[PROBLEM TO WORK ON]:
The entries below must be restated word for word.

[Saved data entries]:
╔══
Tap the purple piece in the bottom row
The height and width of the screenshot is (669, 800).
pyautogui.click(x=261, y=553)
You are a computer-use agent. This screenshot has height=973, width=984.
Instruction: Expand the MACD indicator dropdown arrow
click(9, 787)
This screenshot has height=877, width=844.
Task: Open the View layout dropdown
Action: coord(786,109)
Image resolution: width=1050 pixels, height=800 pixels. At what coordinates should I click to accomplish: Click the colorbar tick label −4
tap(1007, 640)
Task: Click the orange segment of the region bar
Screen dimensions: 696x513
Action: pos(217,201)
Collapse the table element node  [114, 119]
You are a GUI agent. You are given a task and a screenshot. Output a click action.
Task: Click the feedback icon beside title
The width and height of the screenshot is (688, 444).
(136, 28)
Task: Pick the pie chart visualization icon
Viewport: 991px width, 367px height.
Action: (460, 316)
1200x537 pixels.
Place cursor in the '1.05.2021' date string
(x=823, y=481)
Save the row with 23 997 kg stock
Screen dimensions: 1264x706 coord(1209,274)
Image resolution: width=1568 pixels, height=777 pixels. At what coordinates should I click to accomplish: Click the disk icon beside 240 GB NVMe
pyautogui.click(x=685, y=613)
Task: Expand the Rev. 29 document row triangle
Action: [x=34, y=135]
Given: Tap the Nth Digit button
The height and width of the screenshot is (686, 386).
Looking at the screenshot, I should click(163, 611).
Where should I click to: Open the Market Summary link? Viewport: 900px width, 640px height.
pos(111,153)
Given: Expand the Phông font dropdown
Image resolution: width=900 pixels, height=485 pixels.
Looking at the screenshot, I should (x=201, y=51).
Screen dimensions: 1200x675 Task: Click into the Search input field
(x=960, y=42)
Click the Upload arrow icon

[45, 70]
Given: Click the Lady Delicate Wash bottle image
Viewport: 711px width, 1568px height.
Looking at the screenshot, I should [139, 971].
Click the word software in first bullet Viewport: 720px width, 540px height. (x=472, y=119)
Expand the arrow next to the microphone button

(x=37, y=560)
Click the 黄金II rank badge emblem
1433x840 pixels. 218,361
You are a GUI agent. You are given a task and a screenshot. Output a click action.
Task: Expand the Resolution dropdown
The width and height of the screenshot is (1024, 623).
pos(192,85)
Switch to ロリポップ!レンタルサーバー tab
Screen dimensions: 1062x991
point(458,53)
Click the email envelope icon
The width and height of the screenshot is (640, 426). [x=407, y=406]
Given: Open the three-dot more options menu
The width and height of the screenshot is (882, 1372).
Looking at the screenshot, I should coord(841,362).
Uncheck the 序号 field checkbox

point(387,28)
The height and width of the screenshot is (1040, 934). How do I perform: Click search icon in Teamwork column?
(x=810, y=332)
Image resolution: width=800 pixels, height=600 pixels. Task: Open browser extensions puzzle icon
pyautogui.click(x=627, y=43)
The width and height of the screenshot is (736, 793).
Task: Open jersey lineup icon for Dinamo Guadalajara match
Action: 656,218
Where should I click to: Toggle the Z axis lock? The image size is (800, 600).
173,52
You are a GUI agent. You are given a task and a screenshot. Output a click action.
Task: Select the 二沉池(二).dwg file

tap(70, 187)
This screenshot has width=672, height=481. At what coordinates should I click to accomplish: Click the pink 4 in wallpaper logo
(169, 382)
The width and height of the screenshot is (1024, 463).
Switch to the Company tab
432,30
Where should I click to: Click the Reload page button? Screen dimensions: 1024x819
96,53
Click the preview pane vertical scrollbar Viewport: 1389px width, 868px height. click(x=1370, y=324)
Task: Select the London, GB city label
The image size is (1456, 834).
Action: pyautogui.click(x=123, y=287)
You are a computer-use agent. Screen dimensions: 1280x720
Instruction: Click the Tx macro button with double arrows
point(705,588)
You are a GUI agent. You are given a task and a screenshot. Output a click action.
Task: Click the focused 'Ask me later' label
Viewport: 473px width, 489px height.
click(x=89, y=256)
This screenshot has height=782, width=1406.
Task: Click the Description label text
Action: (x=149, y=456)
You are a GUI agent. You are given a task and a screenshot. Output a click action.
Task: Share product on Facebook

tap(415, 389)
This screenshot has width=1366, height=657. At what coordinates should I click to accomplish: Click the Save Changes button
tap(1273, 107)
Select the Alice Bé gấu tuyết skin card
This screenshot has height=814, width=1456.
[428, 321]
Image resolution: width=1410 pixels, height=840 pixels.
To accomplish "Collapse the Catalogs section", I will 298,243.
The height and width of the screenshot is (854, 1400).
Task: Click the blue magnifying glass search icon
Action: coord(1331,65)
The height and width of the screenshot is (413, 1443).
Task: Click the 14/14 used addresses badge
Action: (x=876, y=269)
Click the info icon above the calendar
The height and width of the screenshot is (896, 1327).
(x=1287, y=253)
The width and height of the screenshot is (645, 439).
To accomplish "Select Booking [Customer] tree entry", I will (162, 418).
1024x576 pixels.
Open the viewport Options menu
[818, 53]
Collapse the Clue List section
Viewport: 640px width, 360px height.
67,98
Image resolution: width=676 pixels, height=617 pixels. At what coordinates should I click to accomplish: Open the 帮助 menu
╚══
[SOLVED EXERCISE]:
Tap the purple piece in the bottom row
The height and width of the screenshot is (669, 800).
pyautogui.click(x=261, y=553)
You are a computer-use agent. This screenshot has height=973, width=984.
Instruction: Expand the MACD indicator dropdown arrow
click(9, 787)
This screenshot has height=877, width=844.
Task: Open the View layout dropdown
Action: coord(786,109)
Image resolution: width=1050 pixels, height=800 pixels. At what coordinates should I click to accomplish: Click the colorbar tick label −4
tap(1007, 640)
Task: Click the orange segment of the region bar
Screen dimensions: 696x513
Action: pos(217,201)
Collapse the table element node  [114, 119]
You are a GUI agent. You are given a task and a screenshot. Output a click action.
Task: Click the feedback icon beside title
The width and height of the screenshot is (688, 444).
(136, 28)
Task: Pick the pie chart visualization icon
Viewport: 991px width, 367px height.
Action: (460, 316)
1200x537 pixels.
Place cursor in the '1.05.2021' date string
(x=823, y=481)
Save the row with 23 997 kg stock
Screen dimensions: 1264x706 coord(1209,274)
Image resolution: width=1568 pixels, height=777 pixels. At what coordinates should I click to accomplish: Click the disk icon beside 240 GB NVMe
pyautogui.click(x=685, y=613)
Task: Expand the Rev. 29 document row triangle
Action: [x=34, y=135]
Given: Tap the Nth Digit button
The height and width of the screenshot is (686, 386).
Looking at the screenshot, I should click(163, 611).
Where should I click to: Open the Market Summary link? Viewport: 900px width, 640px height.
pos(111,153)
Given: Expand the Phông font dropdown
Image resolution: width=900 pixels, height=485 pixels.
Looking at the screenshot, I should (x=201, y=51).
Screen dimensions: 1200x675 Task: Click into the Search input field
(x=960, y=42)
Click the Upload arrow icon

[45, 70]
Given: Click the Lady Delicate Wash bottle image
Viewport: 711px width, 1568px height.
Looking at the screenshot, I should [139, 971].
Click the word software in first bullet Viewport: 720px width, 540px height. (x=472, y=119)
Expand the arrow next to the microphone button

(x=37, y=560)
Click the 黄金II rank badge emblem
1433x840 pixels. 218,361
You are a GUI agent. You are given a task and a screenshot. Output a click action.
Task: Expand the Resolution dropdown
The width and height of the screenshot is (1024, 623).
pos(192,85)
Switch to ロリポップ!レンタルサーバー tab
Screen dimensions: 1062x991
point(458,53)
Click the email envelope icon
The width and height of the screenshot is (640, 426). [x=407, y=406]
Given: Open the three-dot more options menu
The width and height of the screenshot is (882, 1372).
Looking at the screenshot, I should coord(841,362).
Uncheck the 序号 field checkbox

point(387,28)
The height and width of the screenshot is (1040, 934). How do I perform: Click search icon in Teamwork column?
(x=810, y=332)
Image resolution: width=800 pixels, height=600 pixels. Task: Open browser extensions puzzle icon
pyautogui.click(x=627, y=43)
The width and height of the screenshot is (736, 793).
Task: Open jersey lineup icon for Dinamo Guadalajara match
Action: 656,218
Where should I click to: Toggle the Z axis lock? The image size is (800, 600).
173,52
You are a GUI agent. You are given a task and a screenshot. Output a click action.
Task: Select the 二沉池(二).dwg file

tap(70, 187)
This screenshot has width=672, height=481. At what coordinates should I click to accomplish: Click the pink 4 in wallpaper logo
(169, 382)
The width and height of the screenshot is (1024, 463).
Switch to the Company tab
432,30
Where should I click to: Click the Reload page button? Screen dimensions: 1024x819
96,53
Click the preview pane vertical scrollbar Viewport: 1389px width, 868px height. click(x=1370, y=324)
Task: Select the London, GB city label
The image size is (1456, 834).
Action: pyautogui.click(x=123, y=287)
You are a computer-use agent. Screen dimensions: 1280x720
Instruction: Click the Tx macro button with double arrows
point(705,588)
You are a GUI agent. You are given a task and a screenshot. Output a click action.
Task: Click the focused 'Ask me later' label
Viewport: 473px width, 489px height.
click(x=89, y=256)
This screenshot has height=782, width=1406.
Task: Click the Description label text
Action: (x=149, y=456)
You are a GUI agent. You are given a task and a screenshot. Output a click action.
Task: Share product on Facebook

tap(415, 389)
This screenshot has width=1366, height=657. At what coordinates should I click to accomplish: Click the Save Changes button
tap(1273, 107)
Select the Alice Bé gấu tuyết skin card
This screenshot has height=814, width=1456.
[428, 321]
Image resolution: width=1410 pixels, height=840 pixels.
To accomplish "Collapse the Catalogs section", I will 298,243.
The height and width of the screenshot is (854, 1400).
Task: Click the blue magnifying glass search icon
Action: coord(1331,65)
The height and width of the screenshot is (413, 1443).
Task: Click the 14/14 used addresses badge
Action: (x=876, y=269)
Click the info icon above the calendar
The height and width of the screenshot is (896, 1327).
(x=1287, y=253)
The width and height of the screenshot is (645, 439).
To accomplish "Select Booking [Customer] tree entry", I will (162, 418).
1024x576 pixels.
Open the viewport Options menu
[818, 53]
Collapse the Clue List section
Viewport: 640px width, 360px height.
67,98
Image resolution: width=676 pixels, height=617 pixels. At what coordinates should I click to accomplish: Open the 帮助 menu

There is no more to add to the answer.